┌──
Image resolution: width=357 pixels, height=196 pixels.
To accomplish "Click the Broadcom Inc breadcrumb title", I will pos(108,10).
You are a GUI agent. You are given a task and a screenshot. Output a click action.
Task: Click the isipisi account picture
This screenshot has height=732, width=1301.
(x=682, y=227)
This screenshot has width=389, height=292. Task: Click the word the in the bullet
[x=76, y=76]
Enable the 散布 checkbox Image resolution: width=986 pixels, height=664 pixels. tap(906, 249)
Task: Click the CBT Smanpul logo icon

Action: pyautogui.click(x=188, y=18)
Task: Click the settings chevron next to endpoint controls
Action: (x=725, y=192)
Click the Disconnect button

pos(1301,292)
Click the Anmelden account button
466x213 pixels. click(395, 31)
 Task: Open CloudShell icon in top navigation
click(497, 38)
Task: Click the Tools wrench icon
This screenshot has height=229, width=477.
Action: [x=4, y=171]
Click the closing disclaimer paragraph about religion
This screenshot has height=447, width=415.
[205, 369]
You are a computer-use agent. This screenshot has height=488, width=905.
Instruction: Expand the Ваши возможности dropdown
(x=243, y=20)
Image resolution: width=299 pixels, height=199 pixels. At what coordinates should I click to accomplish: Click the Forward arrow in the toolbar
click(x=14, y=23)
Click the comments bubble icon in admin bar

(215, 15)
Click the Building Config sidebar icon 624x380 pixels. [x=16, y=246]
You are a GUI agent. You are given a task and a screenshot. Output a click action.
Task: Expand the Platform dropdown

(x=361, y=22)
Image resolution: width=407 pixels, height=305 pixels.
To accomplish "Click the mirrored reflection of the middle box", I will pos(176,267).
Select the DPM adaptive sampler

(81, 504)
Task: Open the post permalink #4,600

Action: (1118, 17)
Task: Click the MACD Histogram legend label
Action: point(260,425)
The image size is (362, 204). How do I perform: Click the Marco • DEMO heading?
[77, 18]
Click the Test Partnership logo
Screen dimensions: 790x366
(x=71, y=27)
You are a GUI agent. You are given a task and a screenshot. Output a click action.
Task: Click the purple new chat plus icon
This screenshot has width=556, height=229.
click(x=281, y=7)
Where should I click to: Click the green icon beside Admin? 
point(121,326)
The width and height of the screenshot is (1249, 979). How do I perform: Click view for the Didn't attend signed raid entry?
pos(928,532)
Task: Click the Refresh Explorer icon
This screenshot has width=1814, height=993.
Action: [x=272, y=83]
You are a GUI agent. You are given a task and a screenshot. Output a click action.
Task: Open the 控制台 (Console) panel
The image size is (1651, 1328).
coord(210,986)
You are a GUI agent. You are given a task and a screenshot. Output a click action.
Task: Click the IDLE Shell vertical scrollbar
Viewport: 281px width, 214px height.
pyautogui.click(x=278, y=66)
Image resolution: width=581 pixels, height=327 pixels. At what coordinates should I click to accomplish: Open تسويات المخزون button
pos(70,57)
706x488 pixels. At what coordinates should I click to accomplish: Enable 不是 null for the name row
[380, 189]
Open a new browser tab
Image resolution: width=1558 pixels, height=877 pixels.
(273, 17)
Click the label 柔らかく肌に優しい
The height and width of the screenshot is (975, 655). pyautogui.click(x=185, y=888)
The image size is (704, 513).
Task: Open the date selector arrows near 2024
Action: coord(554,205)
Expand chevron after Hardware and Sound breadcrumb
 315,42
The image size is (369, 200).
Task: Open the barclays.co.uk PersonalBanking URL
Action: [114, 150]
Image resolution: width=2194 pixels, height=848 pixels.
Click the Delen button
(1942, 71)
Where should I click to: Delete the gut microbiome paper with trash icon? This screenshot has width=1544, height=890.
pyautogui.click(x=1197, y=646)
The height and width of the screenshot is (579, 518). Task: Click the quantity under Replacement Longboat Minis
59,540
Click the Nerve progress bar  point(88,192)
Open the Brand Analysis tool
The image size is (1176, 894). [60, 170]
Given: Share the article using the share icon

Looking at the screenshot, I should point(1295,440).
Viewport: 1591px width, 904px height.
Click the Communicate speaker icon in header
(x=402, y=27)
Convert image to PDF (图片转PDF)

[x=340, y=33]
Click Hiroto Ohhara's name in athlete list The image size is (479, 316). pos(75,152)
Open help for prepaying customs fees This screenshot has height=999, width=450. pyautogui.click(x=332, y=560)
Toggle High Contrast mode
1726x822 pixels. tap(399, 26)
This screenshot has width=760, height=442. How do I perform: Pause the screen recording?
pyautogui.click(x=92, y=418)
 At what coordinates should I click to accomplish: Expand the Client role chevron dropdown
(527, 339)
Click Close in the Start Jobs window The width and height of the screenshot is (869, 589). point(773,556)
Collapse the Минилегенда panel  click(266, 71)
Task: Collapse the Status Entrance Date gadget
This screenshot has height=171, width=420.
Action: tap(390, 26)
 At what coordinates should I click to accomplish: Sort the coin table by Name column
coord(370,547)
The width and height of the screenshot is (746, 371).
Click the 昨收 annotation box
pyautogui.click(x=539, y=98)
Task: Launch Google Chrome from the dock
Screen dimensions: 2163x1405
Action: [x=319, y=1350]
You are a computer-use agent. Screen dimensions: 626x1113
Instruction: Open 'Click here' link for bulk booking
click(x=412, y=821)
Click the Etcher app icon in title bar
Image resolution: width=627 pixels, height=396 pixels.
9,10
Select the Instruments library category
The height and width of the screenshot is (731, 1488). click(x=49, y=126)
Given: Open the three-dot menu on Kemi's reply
└──
§ Your objective
Render every line of the listing above as a Markdown table with the columns Row and Line, numbering the rows in order and leaving out blank lines.

§ The output
| Row | Line |
|---|---|
| 1 | Image resolution: width=357 pixels, height=196 pixels. |
| 2 | To accomplish "Click the Broadcom Inc breadcrumb title", I will pos(108,10). |
| 3 | You are a GUI agent. You are given a task and a screenshot. Output a click action. |
| 4 | Task: Click the isipisi account picture |
| 5 | This screenshot has height=732, width=1301. |
| 6 | (x=682, y=227) |
| 7 | This screenshot has width=389, height=292. Task: Click the word the in the bullet |
| 8 | [x=76, y=76] |
| 9 | Enable the 散布 checkbox Image resolution: width=986 pixels, height=664 pixels. tap(906, 249) |
| 10 | Task: Click the CBT Smanpul logo icon |
| 11 | Action: pyautogui.click(x=188, y=18) |
| 12 | Task: Click the settings chevron next to endpoint controls |
| 13 | Action: (x=725, y=192) |
| 14 | Click the Disconnect button |
| 15 | pos(1301,292) |
| 16 | Click the Anmelden account button |
| 17 | 466x213 pixels. click(395, 31) |
| 18 |  Task: Open CloudShell icon in top navigation |
| 19 | click(497, 38) |
| 20 | Task: Click the Tools wrench icon |
| 21 | This screenshot has height=229, width=477. |
| 22 | Action: [x=4, y=171] |
| 23 | Click the closing disclaimer paragraph about religion |
| 24 | This screenshot has height=447, width=415. |
| 25 | [205, 369] |
| 26 | You are a computer-use agent. This screenshot has height=488, width=905. |
| 27 | Instruction: Expand the Ваши возможности dropdown |
| 28 | (x=243, y=20) |
| 29 | Image resolution: width=299 pixels, height=199 pixels. At what coordinates should I click to accomplish: Click the Forward arrow in the toolbar |
| 30 | click(x=14, y=23) |
| 31 | Click the comments bubble icon in admin bar |
| 32 | (215, 15) |
| 33 | Click the Building Config sidebar icon 624x380 pixels. [x=16, y=246] |
| 34 | You are a GUI agent. You are given a task and a screenshot. Output a click action. |
| 35 | Task: Expand the Platform dropdown |
| 36 | (x=361, y=22) |
| 37 | Image resolution: width=407 pixels, height=305 pixels. |
| 38 | To accomplish "Click the mirrored reflection of the middle box", I will pos(176,267). |
| 39 | Select the DPM adaptive sampler |
| 40 | (81, 504) |
| 41 | Task: Open the post permalink #4,600 |
| 42 | Action: (1118, 17) |
| 43 | Task: Click the MACD Histogram legend label |
| 44 | Action: point(260,425) |
| 45 | The image size is (362, 204). How do I perform: Click the Marco • DEMO heading? |
| 46 | [77, 18] |
| 47 | Click the Test Partnership logo |
| 48 | Screen dimensions: 790x366 |
| 49 | (x=71, y=27) |
| 50 | You are a GUI agent. You are given a task and a screenshot. Output a click action. |
| 51 | Task: Click the purple new chat plus icon |
| 52 | This screenshot has width=556, height=229. |
| 53 | click(x=281, y=7) |
| 54 | Where should I click to: Click the green icon beside Admin?  |
| 55 | point(121,326) |
| 56 | The width and height of the screenshot is (1249, 979). How do I perform: Click view for the Didn't attend signed raid entry? |
| 57 | pos(928,532) |
| 58 | Task: Click the Refresh Explorer icon |
| 59 | This screenshot has width=1814, height=993. |
| 60 | Action: [x=272, y=83] |
| 61 | You are a GUI agent. You are given a task and a screenshot. Output a click action. |
| 62 | Task: Open the 控制台 (Console) panel |
| 63 | The image size is (1651, 1328). |
| 64 | coord(210,986) |
| 65 | You are a GUI agent. You are given a task and a screenshot. Output a click action. |
| 66 | Task: Click the IDLE Shell vertical scrollbar |
| 67 | Viewport: 281px width, 214px height. |
| 68 | pyautogui.click(x=278, y=66) |
| 69 | Image resolution: width=581 pixels, height=327 pixels. At what coordinates should I click to accomplish: Open تسويات المخزون button |
| 70 | pos(70,57) |
| 71 | 706x488 pixels. At what coordinates should I click to accomplish: Enable 不是 null for the name row |
| 72 | [380, 189] |
| 73 | Open a new browser tab |
| 74 | Image resolution: width=1558 pixels, height=877 pixels. |
| 75 | (273, 17) |
| 76 | Click the label 柔らかく肌に優しい |
| 77 | The height and width of the screenshot is (975, 655). pyautogui.click(x=185, y=888) |
| 78 | The image size is (704, 513). |
| 79 | Task: Open the date selector arrows near 2024 |
| 80 | Action: coord(554,205) |
| 81 | Expand chevron after Hardware and Sound breadcrumb |
| 82 |  315,42 |
| 83 | The image size is (369, 200). |
| 84 | Task: Open the barclays.co.uk PersonalBanking URL |
| 85 | Action: [114, 150] |
| 86 | Image resolution: width=2194 pixels, height=848 pixels. |
| 87 | Click the Delen button |
| 88 | (1942, 71) |
| 89 | Where should I click to: Delete the gut microbiome paper with trash icon? This screenshot has width=1544, height=890. |
| 90 | pyautogui.click(x=1197, y=646) |
| 91 | The height and width of the screenshot is (579, 518). Task: Click the quantity under Replacement Longboat Minis |
| 92 | 59,540 |
| 93 | Click the Nerve progress bar  point(88,192) |
| 94 | Open the Brand Analysis tool |
| 95 | The image size is (1176, 894). [60, 170] |
| 96 | Given: Share the article using the share icon |
| 97 | Looking at the screenshot, I should point(1295,440). |
| 98 | Viewport: 1591px width, 904px height. |
| 99 | Click the Communicate speaker icon in header |
| 100 | (x=402, y=27) |
| 101 | Convert image to PDF (图片转PDF) |
| 102 | [x=340, y=33] |
| 103 | Click Hiroto Ohhara's name in athlete list The image size is (479, 316). pos(75,152) |
| 104 | Open help for prepaying customs fees This screenshot has height=999, width=450. pyautogui.click(x=332, y=560) |
| 105 | Toggle High Contrast mode |
| 106 | 1726x822 pixels. tap(399, 26) |
| 107 | This screenshot has width=760, height=442. How do I perform: Pause the screen recording? |
| 108 | pyautogui.click(x=92, y=418) |
| 109 |  At what coordinates should I click to accomplish: Expand the Client role chevron dropdown |
| 110 | (527, 339) |
| 111 | Click Close in the Start Jobs window The width and height of the screenshot is (869, 589). point(773,556) |
| 112 | Collapse the Минилегенда panel  click(266, 71) |
| 113 | Task: Collapse the Status Entrance Date gadget |
| 114 | This screenshot has height=171, width=420. |
| 115 | Action: tap(390, 26) |
| 116 |  At what coordinates should I click to accomplish: Sort the coin table by Name column |
| 117 | coord(370,547) |
| 118 | The width and height of the screenshot is (746, 371). |
| 119 | Click the 昨收 annotation box |
| 120 | pyautogui.click(x=539, y=98) |
| 121 | Task: Launch Google Chrome from the dock |
| 122 | Screen dimensions: 2163x1405 |
| 123 | Action: [x=319, y=1350] |
| 124 | You are a computer-use agent. Screen dimensions: 626x1113 |
| 125 | Instruction: Open 'Click here' link for bulk booking |
| 126 | click(x=412, y=821) |
| 127 | Click the Etcher app icon in title bar |
| 128 | Image resolution: width=627 pixels, height=396 pixels. |
| 129 | 9,10 |
| 130 | Select the Instruments library category |
| 131 | The height and width of the screenshot is (731, 1488). click(x=49, y=126) |
| 132 | Given: Open the three-dot menu on Kemi's reply |